Is anyone interested in taking this on as a project?

I think my preference would be for the method to be called close() rather than shutdown().

That’s a good thing to bikeshed on. :slight_smile:

I think I slightly prefer shutdown() because close() sounds final – most objects (e.g. files) immediately stop being functional once close() returns, whereas here we definitely want the readers to continue getting items from the queue after it is shut down – get() will only return an exception once the queue is actually empty.

It would be different if we had a separate “reader” and “writer” end – then closing the writer would allow the reader to drain remaining data from the queue. (Like the Trio design Nathaniel alluded to.) But we don’t – we just have a single Queue object that has all methods for both sides.

2 Likes

By Guido van Rossum via Discussions on Python.org at 24Aug2022 21:08:

This mechanism would make it a cinch to implement an iterator that
iterates over the queue elements (even supporting multiple readers). To
answer Cameron’s question, in the asyncio case this would have to be
an async iterator, i.e. implement __aiter__() and __anext__(),
which can be iterated over using async for item in q: ....

Thank you. I have yet to get to griops with the async stuff.

I have a hunch that it’s less common to want to tell the writer to stop putting things into a queue (certainly there’s no corresponding straightforward iterator pattern here, and there’s no task_done() / join() API) but for symmetry we should probably make it so that after shutdown() is called any put() calls will also raise an exception.

I actually do that, with a close() method on my iterable queues; I
want to ensure that my control logic is correct by preventing further
put() calls. Not so much “informing” the writer as catching when the
writer is mistaken about being able to queue more data by raising a
ClosedError. So I’ve very +1 for .shutdown() (however spelled)
preventing further put().

Cheers,
Cameron Simpson cs@cskk.id.au

It’s true what you say about close(), but I dislike shutdown() for a similar reason. Windows PCs are ‘shutdown’, for example.

How about finish()?

Hm. shutdown() is a somewhat common function name for this kind of operation – it’s used for example by concurrent.futures.Executor, and there’s also a shutdown() socket method which is used to shut down one or both ends of a connection – named after the syscall of the same name.

I guess it’s unfortunate that in other context “shutdown” refers to the orderly shutting down of a computer.

3 Likes

Please add an optional boolean parameter ‘now’ (default: False) and purge the queue when it is set to True.

I have a hunch that it’s less common to want to tell the writer to stop putting things into a queue (certainly there’s no corresponding straightforward iterator pattern here, and there’s no task_done() / join() API) but for symmetry we should probably make it so that after shutdown() is called any put() calls will also raise an exception.

Yes, please.
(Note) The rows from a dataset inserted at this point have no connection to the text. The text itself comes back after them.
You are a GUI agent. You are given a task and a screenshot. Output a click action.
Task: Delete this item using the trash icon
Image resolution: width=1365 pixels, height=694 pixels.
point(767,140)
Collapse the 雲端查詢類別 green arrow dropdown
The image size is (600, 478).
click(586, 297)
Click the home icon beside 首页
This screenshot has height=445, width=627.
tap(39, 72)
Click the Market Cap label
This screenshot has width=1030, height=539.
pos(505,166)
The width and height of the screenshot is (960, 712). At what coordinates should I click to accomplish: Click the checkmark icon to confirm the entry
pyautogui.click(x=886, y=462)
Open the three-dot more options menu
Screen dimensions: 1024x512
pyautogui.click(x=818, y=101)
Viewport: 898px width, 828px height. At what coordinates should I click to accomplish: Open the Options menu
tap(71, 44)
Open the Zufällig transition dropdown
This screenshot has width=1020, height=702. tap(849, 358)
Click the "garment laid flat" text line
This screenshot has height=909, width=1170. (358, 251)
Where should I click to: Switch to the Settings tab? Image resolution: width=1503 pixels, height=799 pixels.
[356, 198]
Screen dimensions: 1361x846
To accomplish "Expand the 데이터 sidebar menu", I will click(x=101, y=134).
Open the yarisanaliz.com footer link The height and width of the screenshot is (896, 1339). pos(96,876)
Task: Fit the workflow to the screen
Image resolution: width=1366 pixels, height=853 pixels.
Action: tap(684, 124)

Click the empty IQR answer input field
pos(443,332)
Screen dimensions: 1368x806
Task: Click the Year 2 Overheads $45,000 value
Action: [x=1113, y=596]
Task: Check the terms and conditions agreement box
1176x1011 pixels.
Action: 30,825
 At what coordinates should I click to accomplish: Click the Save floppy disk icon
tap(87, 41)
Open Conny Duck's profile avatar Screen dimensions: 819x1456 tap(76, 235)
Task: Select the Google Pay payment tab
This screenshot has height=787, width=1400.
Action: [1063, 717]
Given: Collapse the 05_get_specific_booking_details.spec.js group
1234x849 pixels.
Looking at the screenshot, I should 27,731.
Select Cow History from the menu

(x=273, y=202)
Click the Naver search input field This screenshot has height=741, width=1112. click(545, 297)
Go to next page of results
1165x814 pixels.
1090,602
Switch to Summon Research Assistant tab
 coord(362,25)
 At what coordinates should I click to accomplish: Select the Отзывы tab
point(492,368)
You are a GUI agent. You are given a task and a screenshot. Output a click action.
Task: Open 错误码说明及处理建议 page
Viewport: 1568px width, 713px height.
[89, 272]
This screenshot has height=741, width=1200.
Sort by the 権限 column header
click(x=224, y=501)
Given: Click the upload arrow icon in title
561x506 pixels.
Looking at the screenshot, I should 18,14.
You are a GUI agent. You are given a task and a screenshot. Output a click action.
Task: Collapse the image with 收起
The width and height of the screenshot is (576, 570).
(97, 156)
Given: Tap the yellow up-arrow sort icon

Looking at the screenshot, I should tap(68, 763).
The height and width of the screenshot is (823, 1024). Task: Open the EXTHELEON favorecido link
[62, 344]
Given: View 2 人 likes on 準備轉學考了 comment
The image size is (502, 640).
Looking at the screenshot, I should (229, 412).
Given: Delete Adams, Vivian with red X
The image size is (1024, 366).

I have a queue with multiple writers where one of the readers must signal the end of the day has arrived.

Just yesterday I made use of AnyIO’s memory object streams for this purpose. They mirror Trio’s Channel design. Works splendidly for my use cases:

import asyncio

from anyio.streams.memory import MemoryObjectReceiveStream, MemoryObjectSendStream
from anyio import create_memory_object_stream, create_task_group


async def consumer(receive: MemoryObjectReceiveStream[str]) -> None:
    async with receive:
        async for item in receive:
            print("Consumed", item)


async def producer(send: MemoryObjectSendStream[str]) -> None:
    async with send:
        for i in range(100):
            await send.send(f"Item {i}")


async def main() -> None:
    async with create_task_group() as tg:
        # Create a stream with a buffer of 20 items, and indicate "str" as type for
        # static type checkers
        send, receive = create_memory_object_stream(20, str)
        tg.start_soon(consumer, receive)
        tg.start_soon(producer, send)

asyncio.run(main())

I don’t have multiple writers in my use cases. If I did, closing would happen only when all of the writers were closed (streams can be cloned).